Your motion should state whether the opposing party agrees to the extension. An agreed motion is far more likely to be granted quickly. If you file after the deadline has already passed, you face a tougher standard. You must show excusable neglect, meaning the failure was caused by a genuine mistake or unforeseen circumstance rather than carelessness or inattention.4The Florida Bar. Florida Rules of Civil Procedure – Effective 1-1-2026 Courts have little sympathy for attorneys or parties who simply forgot a deadline.

Some deadlines cannot be extended at all. Rule 1.090 specifically prohibits extensions for motions for new trial or rehearing under Rule 1.530, motions for relief from judgment under Rule 1.540(b), and deadlines for filing an appeal.4The Florida Bar. Florida Rules of Civil Procedure – Effective 1-1-2026 If you miss one of those deadlines, no amount of good cause will save you.

Consequences of Missing a Response Deadline

The most immediate consequence is that the judge treats the motion as unopposed. When only one side presents arguments, the court has no reason to deny the motion and will often grant it on that basis alone. What that means in practical terms depends entirely on what the motion asked for.

For a discovery motion, failing to respond typically results in an order compelling you to produce the requested documents or answer the interrogatories. The court will also usually require you to pay the other side’s attorney’s fees incurred in bringing the motion. If you continue to ignore discovery orders, the sanctions escalate. Under Rule 1.380, a court can strike your pleadings, prohibit you from presenting certain evidence, enter a default judgment against you, or hold you in contempt.4The Florida Bar. Florida Rules of Civil Procedure – Effective 1-1-2026 Striking a party’s pleadings is the litigation equivalent of forfeiting the game.

For a motion for summary judgment, the stakes are even higher.
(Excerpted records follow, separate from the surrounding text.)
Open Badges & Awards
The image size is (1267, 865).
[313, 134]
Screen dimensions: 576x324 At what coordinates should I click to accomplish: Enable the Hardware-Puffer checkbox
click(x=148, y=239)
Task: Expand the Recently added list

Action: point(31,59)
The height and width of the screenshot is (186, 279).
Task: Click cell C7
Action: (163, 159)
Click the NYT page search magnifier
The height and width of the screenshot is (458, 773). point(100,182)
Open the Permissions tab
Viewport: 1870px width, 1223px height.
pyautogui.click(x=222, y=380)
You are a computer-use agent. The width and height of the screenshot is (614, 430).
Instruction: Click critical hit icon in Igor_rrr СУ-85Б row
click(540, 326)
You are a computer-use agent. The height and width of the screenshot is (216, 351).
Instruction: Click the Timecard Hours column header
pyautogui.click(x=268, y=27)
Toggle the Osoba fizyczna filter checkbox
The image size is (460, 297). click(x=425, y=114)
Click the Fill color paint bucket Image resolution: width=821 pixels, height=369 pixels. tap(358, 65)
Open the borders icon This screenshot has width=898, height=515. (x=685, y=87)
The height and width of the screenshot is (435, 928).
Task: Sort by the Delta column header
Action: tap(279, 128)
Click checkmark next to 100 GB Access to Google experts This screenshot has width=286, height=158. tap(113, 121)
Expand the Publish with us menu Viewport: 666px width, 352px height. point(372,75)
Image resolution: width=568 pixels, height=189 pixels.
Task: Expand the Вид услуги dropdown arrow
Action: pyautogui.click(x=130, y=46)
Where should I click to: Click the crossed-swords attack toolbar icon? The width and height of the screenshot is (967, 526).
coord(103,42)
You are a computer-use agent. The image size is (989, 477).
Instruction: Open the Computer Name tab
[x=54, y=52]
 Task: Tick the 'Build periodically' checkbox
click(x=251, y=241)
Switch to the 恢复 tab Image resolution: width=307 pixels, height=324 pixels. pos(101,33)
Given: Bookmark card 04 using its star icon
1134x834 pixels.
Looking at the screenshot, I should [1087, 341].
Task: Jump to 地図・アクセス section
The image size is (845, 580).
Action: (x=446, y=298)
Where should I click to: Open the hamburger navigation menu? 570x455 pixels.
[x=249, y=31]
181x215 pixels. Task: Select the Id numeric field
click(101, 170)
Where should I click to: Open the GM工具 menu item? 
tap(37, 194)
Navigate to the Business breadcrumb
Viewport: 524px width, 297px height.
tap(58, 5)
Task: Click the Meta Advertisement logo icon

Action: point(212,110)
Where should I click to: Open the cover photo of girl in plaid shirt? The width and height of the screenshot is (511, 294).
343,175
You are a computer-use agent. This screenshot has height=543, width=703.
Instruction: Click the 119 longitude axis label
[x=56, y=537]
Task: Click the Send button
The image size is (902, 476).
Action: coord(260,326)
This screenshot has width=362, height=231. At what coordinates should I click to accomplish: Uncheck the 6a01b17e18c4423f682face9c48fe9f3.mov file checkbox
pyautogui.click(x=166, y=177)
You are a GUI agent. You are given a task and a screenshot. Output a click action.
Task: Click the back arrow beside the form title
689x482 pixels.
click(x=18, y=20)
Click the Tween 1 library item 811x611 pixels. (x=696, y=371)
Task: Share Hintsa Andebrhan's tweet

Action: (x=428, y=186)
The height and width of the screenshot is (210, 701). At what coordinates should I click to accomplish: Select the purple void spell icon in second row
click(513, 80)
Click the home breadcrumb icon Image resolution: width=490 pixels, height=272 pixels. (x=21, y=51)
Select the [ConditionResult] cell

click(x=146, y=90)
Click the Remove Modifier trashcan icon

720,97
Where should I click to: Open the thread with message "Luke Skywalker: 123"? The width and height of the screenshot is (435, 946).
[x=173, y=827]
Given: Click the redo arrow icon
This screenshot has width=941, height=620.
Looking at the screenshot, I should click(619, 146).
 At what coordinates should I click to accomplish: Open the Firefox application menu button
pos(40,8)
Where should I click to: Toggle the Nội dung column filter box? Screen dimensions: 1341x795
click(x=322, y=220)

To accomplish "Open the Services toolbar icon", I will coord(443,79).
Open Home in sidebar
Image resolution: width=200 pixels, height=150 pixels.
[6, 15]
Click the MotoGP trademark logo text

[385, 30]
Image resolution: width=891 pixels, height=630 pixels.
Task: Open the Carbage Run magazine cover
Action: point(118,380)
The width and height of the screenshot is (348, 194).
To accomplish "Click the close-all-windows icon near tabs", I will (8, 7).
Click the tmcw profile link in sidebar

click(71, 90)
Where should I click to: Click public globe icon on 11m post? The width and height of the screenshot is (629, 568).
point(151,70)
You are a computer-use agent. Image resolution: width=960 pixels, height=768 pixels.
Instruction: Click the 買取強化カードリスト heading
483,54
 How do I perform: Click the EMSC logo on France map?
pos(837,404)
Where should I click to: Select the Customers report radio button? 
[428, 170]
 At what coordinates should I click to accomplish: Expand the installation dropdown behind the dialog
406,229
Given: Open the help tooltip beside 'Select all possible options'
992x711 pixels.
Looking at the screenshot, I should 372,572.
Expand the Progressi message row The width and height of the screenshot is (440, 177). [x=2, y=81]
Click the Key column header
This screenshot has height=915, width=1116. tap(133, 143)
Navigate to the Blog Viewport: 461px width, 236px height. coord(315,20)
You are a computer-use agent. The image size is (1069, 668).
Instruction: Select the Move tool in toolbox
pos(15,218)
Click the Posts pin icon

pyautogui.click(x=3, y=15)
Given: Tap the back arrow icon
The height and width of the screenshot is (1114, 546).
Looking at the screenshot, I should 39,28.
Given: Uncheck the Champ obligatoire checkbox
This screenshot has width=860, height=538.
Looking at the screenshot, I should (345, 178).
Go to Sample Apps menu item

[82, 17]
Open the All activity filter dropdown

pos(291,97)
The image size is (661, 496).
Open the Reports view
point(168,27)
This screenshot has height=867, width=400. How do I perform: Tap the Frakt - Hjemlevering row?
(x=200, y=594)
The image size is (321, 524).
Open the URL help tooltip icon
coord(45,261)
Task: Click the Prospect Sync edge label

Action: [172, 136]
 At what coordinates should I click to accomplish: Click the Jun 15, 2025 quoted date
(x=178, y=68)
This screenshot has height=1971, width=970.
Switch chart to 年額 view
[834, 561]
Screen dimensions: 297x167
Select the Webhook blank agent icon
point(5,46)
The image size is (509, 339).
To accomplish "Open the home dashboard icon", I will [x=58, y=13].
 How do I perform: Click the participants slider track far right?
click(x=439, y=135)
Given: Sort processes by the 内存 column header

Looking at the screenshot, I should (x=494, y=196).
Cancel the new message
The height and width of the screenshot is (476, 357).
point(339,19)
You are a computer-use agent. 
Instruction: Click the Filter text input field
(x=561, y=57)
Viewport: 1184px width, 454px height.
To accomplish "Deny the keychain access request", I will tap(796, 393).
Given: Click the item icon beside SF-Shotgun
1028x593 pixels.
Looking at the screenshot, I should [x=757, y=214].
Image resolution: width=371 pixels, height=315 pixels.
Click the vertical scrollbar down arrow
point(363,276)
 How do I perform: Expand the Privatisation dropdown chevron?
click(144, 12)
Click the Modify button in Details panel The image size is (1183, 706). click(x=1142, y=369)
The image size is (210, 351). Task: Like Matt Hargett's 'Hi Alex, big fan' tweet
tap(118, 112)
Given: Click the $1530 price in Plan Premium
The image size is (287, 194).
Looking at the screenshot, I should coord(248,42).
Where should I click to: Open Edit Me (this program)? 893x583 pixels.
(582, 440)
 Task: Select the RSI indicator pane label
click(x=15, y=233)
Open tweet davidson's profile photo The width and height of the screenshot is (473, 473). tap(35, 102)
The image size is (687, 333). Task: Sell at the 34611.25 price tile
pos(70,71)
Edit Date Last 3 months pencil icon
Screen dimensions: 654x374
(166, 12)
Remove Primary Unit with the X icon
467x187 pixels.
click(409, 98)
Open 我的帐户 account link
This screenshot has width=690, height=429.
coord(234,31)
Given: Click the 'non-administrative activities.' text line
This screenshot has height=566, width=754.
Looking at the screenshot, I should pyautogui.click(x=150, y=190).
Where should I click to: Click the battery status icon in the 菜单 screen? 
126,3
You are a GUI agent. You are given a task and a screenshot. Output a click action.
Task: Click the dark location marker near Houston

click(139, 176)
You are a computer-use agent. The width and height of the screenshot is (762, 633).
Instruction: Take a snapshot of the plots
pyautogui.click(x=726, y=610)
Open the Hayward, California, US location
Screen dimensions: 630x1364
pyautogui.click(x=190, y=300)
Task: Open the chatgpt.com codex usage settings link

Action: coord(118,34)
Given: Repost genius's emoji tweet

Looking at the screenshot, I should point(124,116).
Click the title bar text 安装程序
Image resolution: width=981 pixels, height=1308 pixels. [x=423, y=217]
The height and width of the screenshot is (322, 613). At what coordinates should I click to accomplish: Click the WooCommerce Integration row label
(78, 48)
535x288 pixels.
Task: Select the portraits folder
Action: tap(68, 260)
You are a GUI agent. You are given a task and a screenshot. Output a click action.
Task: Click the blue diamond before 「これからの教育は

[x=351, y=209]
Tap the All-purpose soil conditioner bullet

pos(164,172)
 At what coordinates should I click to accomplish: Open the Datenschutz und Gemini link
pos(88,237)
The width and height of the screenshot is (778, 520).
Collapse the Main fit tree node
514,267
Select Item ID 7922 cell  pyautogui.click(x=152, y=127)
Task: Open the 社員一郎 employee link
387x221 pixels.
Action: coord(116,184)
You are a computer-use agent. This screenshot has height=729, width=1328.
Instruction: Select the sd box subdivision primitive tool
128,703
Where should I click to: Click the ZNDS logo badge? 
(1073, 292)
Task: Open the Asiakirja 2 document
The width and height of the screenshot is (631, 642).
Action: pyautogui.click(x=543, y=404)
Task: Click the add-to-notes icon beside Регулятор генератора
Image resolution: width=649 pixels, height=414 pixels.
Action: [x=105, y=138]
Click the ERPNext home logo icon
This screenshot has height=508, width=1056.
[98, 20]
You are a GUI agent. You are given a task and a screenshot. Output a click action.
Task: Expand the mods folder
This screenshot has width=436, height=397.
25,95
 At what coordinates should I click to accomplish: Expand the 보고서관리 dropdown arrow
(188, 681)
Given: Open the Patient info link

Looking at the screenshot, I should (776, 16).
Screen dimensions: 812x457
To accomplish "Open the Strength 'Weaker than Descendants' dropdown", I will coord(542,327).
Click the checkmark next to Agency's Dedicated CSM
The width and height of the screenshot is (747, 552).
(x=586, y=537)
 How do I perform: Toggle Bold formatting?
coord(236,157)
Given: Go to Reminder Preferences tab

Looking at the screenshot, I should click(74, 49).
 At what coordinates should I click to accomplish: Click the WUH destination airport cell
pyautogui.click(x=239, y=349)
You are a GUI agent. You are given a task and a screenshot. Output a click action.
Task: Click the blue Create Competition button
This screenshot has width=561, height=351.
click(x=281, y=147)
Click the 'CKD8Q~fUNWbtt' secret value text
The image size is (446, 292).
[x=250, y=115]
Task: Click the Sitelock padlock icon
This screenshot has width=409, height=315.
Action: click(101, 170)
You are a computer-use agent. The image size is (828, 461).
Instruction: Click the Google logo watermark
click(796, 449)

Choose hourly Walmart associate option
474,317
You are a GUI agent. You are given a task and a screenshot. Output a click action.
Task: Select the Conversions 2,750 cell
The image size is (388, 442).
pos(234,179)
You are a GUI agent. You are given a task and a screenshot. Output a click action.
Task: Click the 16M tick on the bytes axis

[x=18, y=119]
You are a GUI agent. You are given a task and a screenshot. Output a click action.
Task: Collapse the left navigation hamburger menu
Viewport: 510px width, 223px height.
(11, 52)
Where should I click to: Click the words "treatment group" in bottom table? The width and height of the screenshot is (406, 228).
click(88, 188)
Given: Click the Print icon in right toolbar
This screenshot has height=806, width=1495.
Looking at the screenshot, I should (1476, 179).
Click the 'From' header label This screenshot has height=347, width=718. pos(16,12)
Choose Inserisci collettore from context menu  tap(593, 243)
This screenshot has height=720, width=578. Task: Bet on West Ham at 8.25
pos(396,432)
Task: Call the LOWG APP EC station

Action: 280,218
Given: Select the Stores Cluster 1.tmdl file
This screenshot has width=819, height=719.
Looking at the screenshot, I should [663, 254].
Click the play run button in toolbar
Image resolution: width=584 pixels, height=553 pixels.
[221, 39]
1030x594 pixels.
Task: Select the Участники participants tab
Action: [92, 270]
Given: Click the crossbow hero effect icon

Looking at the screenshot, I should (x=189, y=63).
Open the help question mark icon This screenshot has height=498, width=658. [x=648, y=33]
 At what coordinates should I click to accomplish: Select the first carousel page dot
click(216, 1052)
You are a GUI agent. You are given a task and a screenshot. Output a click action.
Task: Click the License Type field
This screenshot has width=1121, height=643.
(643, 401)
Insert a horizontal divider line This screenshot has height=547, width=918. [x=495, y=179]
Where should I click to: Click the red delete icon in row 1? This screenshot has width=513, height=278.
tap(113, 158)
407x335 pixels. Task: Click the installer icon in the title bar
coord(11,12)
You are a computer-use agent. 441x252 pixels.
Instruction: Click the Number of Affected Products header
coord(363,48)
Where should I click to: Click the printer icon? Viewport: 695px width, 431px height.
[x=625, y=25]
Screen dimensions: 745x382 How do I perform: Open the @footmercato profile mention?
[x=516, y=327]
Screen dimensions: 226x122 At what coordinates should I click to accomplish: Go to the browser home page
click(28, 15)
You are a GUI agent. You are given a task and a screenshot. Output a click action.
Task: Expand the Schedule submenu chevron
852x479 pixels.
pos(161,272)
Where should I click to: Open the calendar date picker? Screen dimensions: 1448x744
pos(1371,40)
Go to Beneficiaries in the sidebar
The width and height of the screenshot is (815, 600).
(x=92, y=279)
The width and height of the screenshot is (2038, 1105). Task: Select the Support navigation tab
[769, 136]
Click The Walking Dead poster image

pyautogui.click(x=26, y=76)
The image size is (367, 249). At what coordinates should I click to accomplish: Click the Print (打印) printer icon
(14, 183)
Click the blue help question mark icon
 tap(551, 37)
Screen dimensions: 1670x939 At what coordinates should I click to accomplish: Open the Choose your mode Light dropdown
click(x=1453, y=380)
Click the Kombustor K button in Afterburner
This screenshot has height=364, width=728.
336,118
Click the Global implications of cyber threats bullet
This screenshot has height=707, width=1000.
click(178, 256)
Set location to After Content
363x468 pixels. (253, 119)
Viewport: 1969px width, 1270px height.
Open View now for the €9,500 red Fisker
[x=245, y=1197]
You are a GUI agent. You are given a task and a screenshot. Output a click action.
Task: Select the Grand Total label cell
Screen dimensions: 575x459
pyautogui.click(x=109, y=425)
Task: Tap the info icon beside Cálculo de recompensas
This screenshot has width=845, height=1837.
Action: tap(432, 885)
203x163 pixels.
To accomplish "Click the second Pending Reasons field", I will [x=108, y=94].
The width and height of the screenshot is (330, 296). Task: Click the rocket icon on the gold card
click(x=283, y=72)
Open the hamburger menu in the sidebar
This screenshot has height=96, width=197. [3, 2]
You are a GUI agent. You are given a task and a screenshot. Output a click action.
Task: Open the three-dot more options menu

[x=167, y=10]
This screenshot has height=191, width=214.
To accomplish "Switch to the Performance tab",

If you fail to serve your response within 60 days, the court can rule based solely on the moving party’s evidence and legal arguments. A granted summary judgment ends your case without a trial and results in a final, appealable judgment against you.2The Florida Bar. Amendments to Rule of Civil Procedure 1.510 – Publication Notice This is where the real damage happens, and it is not uncommon. Judges see it regularly, and most have little patience for parties who simply did not bother to respond.